Excerpted data START

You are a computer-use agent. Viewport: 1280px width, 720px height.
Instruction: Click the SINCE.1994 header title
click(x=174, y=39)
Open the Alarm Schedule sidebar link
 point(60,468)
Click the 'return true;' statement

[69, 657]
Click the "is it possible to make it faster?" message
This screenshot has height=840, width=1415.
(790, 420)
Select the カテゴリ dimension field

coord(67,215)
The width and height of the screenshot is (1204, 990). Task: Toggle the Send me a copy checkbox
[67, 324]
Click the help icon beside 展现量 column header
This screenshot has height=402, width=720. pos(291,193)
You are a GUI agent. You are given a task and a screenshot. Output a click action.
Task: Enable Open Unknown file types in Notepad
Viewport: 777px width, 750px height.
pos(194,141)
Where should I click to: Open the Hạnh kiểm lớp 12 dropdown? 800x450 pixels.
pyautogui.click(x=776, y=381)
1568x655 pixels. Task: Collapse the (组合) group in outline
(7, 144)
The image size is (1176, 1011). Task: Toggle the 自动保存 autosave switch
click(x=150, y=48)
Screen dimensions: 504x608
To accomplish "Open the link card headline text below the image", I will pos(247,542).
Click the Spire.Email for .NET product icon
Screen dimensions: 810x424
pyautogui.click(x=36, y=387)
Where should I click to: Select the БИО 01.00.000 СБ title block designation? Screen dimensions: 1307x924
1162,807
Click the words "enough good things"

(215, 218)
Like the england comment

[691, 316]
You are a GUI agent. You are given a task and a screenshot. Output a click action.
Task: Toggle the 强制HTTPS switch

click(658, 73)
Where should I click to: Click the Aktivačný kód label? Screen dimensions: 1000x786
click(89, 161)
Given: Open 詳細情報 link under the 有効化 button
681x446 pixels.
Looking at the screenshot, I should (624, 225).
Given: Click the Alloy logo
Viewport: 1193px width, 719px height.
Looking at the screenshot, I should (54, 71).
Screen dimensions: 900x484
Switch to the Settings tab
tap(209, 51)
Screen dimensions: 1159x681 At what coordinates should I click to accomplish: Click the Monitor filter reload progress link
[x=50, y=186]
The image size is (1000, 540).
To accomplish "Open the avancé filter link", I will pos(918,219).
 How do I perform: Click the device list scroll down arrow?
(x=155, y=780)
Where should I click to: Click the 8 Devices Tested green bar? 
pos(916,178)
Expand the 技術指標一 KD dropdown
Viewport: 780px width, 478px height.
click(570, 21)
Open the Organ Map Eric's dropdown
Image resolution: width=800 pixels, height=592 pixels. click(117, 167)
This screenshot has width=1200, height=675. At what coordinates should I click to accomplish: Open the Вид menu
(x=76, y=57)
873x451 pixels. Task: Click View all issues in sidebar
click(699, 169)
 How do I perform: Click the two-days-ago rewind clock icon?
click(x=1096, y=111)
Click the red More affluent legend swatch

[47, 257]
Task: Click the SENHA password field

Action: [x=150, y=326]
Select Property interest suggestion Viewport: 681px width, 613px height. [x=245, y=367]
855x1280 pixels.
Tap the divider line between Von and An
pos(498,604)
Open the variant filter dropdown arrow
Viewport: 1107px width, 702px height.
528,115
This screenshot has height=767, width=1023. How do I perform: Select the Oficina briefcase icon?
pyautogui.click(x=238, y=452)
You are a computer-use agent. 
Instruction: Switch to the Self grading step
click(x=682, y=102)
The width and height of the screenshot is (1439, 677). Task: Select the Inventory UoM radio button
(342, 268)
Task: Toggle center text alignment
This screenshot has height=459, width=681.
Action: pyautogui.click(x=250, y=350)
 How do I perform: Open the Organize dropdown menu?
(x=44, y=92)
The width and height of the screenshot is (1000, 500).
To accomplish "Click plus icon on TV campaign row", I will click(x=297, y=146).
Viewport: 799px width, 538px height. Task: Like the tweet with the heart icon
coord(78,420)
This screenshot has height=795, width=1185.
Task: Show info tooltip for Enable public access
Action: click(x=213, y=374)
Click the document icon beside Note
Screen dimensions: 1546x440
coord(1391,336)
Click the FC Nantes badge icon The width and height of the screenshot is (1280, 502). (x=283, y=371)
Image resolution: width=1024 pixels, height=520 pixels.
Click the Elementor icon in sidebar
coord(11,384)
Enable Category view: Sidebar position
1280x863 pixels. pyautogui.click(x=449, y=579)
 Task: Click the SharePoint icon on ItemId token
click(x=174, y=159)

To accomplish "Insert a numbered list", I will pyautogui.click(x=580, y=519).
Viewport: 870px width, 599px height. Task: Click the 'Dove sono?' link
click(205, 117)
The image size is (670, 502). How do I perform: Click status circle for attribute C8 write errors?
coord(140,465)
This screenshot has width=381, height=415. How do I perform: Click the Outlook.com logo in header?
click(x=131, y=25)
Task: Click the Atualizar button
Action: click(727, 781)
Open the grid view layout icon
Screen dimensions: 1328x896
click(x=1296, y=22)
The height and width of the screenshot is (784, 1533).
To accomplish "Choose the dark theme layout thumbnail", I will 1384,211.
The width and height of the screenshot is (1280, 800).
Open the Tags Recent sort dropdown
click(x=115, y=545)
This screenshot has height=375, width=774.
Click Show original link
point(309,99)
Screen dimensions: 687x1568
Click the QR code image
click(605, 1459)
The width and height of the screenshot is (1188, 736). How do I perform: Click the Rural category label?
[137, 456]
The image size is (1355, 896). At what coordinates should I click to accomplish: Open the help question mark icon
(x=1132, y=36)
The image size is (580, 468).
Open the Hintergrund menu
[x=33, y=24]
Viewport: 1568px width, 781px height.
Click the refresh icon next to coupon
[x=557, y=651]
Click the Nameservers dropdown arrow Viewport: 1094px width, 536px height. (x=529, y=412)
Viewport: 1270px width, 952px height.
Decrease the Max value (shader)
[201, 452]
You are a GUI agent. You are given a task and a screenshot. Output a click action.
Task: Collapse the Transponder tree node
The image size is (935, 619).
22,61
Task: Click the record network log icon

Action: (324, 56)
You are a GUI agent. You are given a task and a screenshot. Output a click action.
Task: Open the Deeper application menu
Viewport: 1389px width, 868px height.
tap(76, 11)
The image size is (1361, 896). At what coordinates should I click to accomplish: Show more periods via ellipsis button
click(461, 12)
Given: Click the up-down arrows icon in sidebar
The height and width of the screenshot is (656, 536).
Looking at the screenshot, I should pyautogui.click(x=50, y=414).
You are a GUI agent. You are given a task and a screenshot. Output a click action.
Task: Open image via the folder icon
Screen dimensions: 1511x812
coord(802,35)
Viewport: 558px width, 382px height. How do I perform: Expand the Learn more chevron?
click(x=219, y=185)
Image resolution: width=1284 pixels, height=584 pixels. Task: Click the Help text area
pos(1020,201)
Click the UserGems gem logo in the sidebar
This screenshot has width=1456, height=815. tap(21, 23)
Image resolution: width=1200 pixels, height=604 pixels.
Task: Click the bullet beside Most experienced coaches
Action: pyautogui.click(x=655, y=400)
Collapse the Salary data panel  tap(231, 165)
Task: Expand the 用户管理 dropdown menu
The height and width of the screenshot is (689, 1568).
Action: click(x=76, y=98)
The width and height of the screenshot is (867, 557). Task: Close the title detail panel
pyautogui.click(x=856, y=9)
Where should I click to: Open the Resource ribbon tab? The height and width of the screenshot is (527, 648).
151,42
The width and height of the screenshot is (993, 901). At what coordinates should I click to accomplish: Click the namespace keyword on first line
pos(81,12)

Excerpted data END

Exercise details: Wherever "computer" occurs in the entries above, copy the line it sits on.

Task solution:
You are a computer-use agent. Viewport: 1280px width, 720px height.
You are a computer-use agent. 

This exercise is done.